No início há um anúncio de jornal e uma entrevista de emprego a vários candidatos. Uma qualquer empresa, da qual nunca temos suficiente informação, procura um velhinho que possa agir como agente infiltrado num lar de idosos, para aferir das condições de como é tratada uma das utentes. A premissa é desde logo… suspeita (para não dizer bizarra) e esse é o principal tom de El Agente Topo, documentário tresmalhado de ficção (ou será o oposto?).
Sergio Chamy é então o escolhido e a primeira parte de El Agente Topo é dedicada ao seu treino. Chamy é colocado a par da sua missão, ensinam-lhe a trabalhar com o smartphone (enviar mensagens de voz, tirar fotos, fazer chamadas por vídeo… tudo tarefas hercúleas para quem não nasceu na era digital e é um pouco info-excluído) e até lhe dão uns óculos que filmam incognitamente. Depois, este agente Clouseau é enviado por três semanas para um lar de idosos, em busca de provas que denunciem possíveis maus tratos a uma utente em específico, enquanto que uma equipa de filmagem já lá está a documentar o dia-a-dia da instituição.
El Agente Topo é um docudrama, que ficciona uma situação hipotética para pintar um retrato naturalista do quotidiano de um lar de idosos. Nunca percebemos bem onde é que termina a parte ficcionada e onde começa a parte documental, mas quando damos por nós já estamos imersos naquela realidade, que vai lidar com seniores solitários, outros com demência e outros com a saúde mental fragilizada.
A realizadora Maite Alberdi tem trabalhado, na sua filmografia anterior, com esta realidade e com este público. El Agente Topo volta a mergulhar na sua privacidade, para retratar uma comunidade que é, muitas vezes, tornada invisível na nossa sociedade, especialmente através destas instituições. Sob o pretexto de estar à procura de sinais de abuso de autoridade, Sergio Chamy – e, com ele, nós vamos de arrasto também, claro – acaba por mergulhar nas vidas daquelas pessoas e os seus problemas tornam-se os nossos também.

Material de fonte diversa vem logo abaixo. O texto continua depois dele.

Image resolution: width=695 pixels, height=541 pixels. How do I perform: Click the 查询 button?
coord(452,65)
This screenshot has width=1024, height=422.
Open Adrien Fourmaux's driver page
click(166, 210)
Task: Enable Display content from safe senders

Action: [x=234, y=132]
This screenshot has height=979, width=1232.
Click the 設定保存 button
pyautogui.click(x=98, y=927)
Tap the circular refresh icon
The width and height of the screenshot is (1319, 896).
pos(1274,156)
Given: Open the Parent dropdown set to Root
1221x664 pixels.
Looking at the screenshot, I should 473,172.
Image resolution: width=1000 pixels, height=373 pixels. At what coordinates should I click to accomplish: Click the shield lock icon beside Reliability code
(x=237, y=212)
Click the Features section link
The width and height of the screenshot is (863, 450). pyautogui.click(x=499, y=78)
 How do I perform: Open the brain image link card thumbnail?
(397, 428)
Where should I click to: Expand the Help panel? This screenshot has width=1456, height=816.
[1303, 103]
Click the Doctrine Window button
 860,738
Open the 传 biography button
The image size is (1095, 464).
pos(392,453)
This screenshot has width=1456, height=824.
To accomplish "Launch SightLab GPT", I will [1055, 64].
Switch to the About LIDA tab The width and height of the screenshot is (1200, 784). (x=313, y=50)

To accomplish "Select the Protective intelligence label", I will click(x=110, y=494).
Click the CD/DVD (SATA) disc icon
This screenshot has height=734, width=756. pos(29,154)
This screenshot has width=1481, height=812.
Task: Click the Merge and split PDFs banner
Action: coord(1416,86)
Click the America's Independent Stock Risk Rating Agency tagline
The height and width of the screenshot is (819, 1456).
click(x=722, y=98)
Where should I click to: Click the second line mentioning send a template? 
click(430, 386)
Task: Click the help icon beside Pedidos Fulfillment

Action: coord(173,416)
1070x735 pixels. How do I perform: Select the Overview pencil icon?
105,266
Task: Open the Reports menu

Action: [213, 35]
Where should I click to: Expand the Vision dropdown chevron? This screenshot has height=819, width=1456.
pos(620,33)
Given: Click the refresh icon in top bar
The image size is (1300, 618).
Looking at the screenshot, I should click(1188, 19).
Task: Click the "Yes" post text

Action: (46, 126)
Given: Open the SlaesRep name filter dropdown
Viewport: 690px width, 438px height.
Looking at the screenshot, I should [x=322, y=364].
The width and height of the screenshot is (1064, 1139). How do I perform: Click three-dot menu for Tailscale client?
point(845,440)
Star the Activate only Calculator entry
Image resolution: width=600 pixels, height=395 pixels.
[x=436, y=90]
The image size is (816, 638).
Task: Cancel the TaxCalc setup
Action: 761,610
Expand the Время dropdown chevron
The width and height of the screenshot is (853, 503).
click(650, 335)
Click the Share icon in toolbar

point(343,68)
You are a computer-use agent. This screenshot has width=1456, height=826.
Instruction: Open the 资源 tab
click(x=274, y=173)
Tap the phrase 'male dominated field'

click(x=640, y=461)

Não deixa de haver um sentimento de invasão de privacidade em El Agente Topo, especialmente quando assistimos a momentos de maior fragilidade mental por parte dos utentes. Especialmente porque, ao seguirmos Sergio Chamy na sua missão de agente infiltrado, sabemos que os seus intuitos têm outros objectivos. É, por isso, um filme agri-doce, com a delicadeza da experiência da vida, mas também com a solidão dos últimos dias. Uma vez, em entrevista, a propósito do seu centenário, perguntaram a Manoel de Oliveira como era ter 100 anos, ao que ele respondeu que era ver todos os amigos a morrer. El Agente Topo consolida em filme essa frase, mas com um sentimento de invasão de privacidade. Óptimo documentário, mas com um mecanismo algo errado, o que explica o Cheeseburger.